**Aim of the exercise**: Go over the entries and report the lines where the word "from" occurs.

-- -- --

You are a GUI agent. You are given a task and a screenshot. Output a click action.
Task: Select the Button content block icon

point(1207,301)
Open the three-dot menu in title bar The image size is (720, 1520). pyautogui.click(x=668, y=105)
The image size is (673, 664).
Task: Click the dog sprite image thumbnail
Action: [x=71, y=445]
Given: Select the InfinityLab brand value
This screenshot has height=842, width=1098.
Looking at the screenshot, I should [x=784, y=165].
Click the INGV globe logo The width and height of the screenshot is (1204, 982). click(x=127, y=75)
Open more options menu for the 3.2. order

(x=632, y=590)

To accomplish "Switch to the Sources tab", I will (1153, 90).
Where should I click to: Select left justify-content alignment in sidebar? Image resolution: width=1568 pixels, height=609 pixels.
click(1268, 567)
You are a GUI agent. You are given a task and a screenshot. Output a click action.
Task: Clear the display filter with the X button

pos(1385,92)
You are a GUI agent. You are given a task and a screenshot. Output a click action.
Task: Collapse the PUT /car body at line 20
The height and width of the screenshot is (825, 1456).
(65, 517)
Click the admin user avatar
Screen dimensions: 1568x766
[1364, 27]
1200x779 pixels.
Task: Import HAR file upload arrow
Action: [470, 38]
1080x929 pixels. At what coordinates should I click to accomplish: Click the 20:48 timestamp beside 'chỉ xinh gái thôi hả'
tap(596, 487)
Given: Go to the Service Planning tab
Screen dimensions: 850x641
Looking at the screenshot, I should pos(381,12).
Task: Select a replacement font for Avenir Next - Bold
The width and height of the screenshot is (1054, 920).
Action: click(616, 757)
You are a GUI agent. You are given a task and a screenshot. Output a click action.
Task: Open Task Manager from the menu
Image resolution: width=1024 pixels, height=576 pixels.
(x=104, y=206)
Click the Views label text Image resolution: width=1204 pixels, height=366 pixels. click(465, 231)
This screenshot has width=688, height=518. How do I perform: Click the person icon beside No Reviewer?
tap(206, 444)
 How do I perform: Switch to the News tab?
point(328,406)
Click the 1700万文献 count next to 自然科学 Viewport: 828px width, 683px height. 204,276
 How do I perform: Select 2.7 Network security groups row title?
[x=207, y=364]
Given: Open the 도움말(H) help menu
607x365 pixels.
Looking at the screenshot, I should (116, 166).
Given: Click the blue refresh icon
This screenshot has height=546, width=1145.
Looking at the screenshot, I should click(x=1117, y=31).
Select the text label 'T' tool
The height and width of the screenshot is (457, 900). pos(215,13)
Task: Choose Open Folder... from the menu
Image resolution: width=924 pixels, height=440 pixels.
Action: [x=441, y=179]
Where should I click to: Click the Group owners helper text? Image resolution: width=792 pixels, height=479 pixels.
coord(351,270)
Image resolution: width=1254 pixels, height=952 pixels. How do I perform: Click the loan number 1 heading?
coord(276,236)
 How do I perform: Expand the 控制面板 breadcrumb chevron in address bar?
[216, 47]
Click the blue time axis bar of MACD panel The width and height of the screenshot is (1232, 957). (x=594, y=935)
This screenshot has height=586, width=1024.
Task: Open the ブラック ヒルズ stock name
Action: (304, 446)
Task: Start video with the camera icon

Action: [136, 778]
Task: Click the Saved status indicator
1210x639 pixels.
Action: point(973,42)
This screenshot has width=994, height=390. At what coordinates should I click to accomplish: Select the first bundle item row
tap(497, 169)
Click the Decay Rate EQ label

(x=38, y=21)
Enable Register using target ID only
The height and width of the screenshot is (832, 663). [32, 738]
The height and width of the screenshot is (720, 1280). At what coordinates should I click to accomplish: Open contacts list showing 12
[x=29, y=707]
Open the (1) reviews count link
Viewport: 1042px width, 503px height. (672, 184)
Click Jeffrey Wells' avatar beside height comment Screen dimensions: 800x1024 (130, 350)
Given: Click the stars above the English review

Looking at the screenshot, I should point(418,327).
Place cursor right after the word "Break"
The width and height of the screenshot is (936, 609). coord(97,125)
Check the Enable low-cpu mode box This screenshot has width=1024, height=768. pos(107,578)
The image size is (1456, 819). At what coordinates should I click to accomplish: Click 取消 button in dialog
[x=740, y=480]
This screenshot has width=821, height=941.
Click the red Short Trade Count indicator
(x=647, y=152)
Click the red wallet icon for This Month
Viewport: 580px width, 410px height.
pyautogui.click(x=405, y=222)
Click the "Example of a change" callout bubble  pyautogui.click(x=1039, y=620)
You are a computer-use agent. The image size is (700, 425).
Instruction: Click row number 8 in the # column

-- -- --

**Your solution**:
Task: Open Task Manager from the menu
Task: Choose Open Folder... from the menu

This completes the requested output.